DRAFT: Did Macroeconomic Policy Play a Different Role in the (Post-2009) Recovery?: Monetary Policy: Options at the Zero Lower Bound
J. Bradford DeLong
U.C. Berkeley
October 15, 2016
But there is more to monetary policy than just interest rate policy constrained by the zero lower bound. There had been substantial thought back before 2008 about what to do at the zero lower bound. It is not that economists had a consensus on what the policy rule was, or would be. But there were definite points of view as to what the policy rule at the zero lower bound should be.
I count six different currents of thought about what monetary policy would, or ought, to do were the economy to hit the zero lower bound in a serious way:
- Don’t hit the zero lower bound Keep the inflation target higher than 2%—not much lower than 5%—so that there is always plenty of room to make short-term real safe interest rates negative via standard open market operation interest rate policy when that is needed, because it will be (DeLong and Summers (1992)).
- We won’t hit the zero lower bound in a significant way. Shocks to the North Atlantic economies are unlikely to be that large (Reifschneider and Williams (1999)).
- Keep expanding the money supply by buying bonds for cash—eventually cash burns a hole in people’s pockets, and so expansionary open market operations are not qualitatively different at the zero lower bound (Friedman (1997)).
- Open market operations are qualitatively different at the zero lower bound—they work through different and weaker channels—but by arbitrage they must work, as shown by the last-resort thought experiment of “helicopter money” (Bernanke (2000)).
- A flex-price full employment economy preserves full employment at the zero lower bound by generating future inflation.

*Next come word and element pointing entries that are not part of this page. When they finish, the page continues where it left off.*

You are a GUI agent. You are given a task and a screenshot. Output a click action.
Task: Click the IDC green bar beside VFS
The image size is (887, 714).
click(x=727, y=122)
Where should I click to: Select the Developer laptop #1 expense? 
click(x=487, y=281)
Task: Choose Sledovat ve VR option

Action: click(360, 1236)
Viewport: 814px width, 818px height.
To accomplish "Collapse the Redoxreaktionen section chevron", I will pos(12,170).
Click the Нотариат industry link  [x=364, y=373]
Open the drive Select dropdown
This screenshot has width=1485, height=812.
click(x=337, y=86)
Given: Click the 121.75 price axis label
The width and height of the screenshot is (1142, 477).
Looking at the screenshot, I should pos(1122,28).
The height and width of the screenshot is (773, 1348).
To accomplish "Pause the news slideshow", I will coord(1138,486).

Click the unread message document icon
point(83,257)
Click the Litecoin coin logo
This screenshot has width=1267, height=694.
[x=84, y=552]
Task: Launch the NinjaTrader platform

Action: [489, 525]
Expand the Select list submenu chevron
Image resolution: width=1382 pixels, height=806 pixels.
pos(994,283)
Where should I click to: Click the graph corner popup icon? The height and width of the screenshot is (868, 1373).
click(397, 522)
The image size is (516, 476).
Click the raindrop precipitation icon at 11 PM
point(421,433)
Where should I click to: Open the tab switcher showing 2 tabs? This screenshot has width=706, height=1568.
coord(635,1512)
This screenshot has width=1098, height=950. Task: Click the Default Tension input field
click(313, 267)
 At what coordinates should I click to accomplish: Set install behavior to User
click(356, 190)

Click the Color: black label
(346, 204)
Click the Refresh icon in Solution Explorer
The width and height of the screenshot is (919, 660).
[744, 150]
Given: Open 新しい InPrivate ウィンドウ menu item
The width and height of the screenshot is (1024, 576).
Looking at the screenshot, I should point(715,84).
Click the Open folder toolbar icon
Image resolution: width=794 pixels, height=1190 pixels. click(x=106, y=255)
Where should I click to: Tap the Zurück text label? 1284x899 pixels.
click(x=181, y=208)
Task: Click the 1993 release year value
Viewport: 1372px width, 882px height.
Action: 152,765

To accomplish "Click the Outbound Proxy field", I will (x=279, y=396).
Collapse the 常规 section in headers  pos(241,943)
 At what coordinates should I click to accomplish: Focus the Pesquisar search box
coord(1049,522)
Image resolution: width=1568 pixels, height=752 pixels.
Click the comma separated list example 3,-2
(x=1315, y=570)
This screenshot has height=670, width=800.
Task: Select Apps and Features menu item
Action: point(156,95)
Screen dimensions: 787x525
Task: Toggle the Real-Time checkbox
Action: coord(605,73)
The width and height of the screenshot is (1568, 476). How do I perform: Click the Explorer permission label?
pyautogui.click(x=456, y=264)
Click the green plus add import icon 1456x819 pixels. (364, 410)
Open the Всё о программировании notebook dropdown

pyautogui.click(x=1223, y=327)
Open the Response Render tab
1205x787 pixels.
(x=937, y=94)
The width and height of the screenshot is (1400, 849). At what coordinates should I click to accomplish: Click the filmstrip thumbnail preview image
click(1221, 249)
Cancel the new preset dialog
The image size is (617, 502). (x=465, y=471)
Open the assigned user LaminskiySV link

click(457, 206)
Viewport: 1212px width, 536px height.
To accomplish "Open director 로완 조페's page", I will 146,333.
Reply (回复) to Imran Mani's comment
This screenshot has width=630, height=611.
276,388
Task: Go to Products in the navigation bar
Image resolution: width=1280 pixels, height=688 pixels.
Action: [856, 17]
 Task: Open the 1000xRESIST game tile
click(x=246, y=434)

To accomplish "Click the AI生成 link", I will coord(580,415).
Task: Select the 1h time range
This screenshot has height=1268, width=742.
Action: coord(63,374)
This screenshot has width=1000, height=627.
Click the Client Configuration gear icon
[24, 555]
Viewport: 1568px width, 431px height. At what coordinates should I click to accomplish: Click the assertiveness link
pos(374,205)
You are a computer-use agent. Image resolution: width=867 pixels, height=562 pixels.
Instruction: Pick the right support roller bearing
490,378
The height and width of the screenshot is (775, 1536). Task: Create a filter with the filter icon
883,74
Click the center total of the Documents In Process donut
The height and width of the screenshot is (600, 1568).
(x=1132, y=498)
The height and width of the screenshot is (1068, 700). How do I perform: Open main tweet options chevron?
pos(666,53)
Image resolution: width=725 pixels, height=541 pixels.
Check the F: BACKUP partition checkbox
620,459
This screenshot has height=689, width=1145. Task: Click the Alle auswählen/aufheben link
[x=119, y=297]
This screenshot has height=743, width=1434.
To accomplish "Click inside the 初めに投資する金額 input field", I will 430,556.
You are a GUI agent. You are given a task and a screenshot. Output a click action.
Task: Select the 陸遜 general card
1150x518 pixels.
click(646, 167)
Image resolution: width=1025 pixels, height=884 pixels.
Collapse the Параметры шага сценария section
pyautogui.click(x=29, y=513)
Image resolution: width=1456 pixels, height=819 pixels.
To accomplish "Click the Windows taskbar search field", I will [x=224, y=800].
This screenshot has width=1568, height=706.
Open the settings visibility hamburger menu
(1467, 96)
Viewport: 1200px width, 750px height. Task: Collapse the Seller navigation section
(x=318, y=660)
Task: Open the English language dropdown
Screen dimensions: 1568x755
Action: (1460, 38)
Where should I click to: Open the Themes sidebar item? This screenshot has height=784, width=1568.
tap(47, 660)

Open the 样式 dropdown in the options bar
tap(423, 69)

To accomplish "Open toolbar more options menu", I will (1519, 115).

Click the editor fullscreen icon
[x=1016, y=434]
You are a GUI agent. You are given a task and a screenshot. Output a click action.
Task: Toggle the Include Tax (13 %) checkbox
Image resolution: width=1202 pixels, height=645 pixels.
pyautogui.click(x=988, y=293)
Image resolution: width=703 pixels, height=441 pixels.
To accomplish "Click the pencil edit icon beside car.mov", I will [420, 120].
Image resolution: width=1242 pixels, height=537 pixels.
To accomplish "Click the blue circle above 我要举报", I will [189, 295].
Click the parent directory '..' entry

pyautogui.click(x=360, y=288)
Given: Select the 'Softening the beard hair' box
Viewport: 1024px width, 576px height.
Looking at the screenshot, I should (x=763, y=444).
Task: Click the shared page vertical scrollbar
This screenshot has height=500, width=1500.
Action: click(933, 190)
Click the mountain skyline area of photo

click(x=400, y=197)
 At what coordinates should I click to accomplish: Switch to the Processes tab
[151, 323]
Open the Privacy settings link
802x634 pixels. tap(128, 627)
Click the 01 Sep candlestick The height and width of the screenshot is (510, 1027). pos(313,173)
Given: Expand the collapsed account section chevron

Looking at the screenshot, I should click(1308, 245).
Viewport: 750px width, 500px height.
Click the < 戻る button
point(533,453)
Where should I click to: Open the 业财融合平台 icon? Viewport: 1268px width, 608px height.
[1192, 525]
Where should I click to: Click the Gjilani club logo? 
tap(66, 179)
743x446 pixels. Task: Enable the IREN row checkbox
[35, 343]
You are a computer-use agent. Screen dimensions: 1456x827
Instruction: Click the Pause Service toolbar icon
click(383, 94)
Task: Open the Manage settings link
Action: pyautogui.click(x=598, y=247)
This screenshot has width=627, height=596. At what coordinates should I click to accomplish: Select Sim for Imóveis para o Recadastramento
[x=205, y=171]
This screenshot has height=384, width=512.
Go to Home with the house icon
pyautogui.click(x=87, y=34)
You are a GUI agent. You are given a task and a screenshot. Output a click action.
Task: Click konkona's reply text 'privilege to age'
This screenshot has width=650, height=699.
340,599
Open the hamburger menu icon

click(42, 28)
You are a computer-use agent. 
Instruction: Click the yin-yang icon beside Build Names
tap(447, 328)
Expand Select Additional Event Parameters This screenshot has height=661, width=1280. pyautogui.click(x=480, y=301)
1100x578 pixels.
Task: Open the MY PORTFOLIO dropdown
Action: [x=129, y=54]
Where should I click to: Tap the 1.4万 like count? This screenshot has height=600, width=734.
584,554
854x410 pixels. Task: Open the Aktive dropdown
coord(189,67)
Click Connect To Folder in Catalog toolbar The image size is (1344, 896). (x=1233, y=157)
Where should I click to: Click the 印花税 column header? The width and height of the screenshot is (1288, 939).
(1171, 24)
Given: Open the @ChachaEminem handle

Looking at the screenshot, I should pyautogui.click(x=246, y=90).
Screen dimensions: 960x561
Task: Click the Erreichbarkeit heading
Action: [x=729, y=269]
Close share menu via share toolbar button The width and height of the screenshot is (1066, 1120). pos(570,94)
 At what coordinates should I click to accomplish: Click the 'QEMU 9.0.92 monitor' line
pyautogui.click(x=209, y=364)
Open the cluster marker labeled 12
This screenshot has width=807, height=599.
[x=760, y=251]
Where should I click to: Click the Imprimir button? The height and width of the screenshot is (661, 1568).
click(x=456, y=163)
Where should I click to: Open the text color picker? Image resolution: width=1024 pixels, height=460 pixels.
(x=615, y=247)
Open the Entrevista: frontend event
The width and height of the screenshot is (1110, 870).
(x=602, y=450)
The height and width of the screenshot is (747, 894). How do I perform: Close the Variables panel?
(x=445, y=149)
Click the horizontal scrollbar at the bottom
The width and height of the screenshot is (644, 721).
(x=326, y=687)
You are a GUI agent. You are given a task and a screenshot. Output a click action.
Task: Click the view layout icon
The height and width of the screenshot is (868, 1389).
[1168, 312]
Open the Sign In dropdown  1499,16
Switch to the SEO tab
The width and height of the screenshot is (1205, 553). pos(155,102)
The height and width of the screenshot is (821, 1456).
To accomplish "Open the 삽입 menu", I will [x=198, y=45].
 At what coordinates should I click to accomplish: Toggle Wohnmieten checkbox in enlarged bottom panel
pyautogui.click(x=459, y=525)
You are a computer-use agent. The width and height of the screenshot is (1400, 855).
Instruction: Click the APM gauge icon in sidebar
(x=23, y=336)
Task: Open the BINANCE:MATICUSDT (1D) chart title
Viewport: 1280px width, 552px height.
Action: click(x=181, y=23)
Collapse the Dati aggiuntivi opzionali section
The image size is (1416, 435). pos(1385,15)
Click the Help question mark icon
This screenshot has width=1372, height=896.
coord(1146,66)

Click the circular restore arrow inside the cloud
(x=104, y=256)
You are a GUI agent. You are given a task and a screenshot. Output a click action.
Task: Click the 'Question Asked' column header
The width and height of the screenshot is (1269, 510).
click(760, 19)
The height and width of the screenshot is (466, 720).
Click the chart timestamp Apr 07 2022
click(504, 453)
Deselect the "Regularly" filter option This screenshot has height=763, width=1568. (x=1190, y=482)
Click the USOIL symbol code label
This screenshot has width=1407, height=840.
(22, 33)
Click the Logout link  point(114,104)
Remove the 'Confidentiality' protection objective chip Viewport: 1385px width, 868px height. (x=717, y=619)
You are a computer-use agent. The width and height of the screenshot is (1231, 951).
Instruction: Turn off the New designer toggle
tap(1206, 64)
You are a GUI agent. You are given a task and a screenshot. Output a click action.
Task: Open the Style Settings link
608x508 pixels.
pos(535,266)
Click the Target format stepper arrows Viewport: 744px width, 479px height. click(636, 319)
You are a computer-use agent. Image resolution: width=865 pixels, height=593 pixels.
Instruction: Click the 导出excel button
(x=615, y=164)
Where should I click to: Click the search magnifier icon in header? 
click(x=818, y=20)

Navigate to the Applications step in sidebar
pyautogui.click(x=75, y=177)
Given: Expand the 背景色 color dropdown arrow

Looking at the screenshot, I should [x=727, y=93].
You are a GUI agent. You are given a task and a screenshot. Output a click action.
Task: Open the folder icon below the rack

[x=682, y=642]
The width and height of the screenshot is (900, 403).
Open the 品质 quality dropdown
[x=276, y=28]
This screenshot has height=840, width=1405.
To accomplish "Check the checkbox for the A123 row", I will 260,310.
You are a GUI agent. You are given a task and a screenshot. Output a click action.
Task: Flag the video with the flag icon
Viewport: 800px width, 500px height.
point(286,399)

A central bank needs to do the same thing: make credible promises to be irresponsible in the future in order to deliver that inflation (Krugman (1998)).
- At the zero lower bound monetary policy no longer has the power to stabilize the economy: fiscal policy needs to be brought back in.
To the extent that I had views about what the implicit policy rule was that we were following back in 2008 they were roughly this: It would have been nice to follow (1) or if (2) were true, but we hadn’t and it wasn’t. However, any shock large enough to cause a lengthy excursion to the zero lower bound would generate a New Deal-like response. In the New Deal, Roosevelt had tried everything that might make sense and some things that could never have made sense, and reinforced success. The same, I thought back in 2008, would be true for us. A large enough shock would be followed by conventional expansionary fiscal policy, helicopter money, quantitative easing of a previously unimagined magnitude, and forward guidance and attempts to make credible commitments to carry nominal GDP back to its pre-2008 forecast path. And whichever of those seemed to be working would be reinforced, and strengthened.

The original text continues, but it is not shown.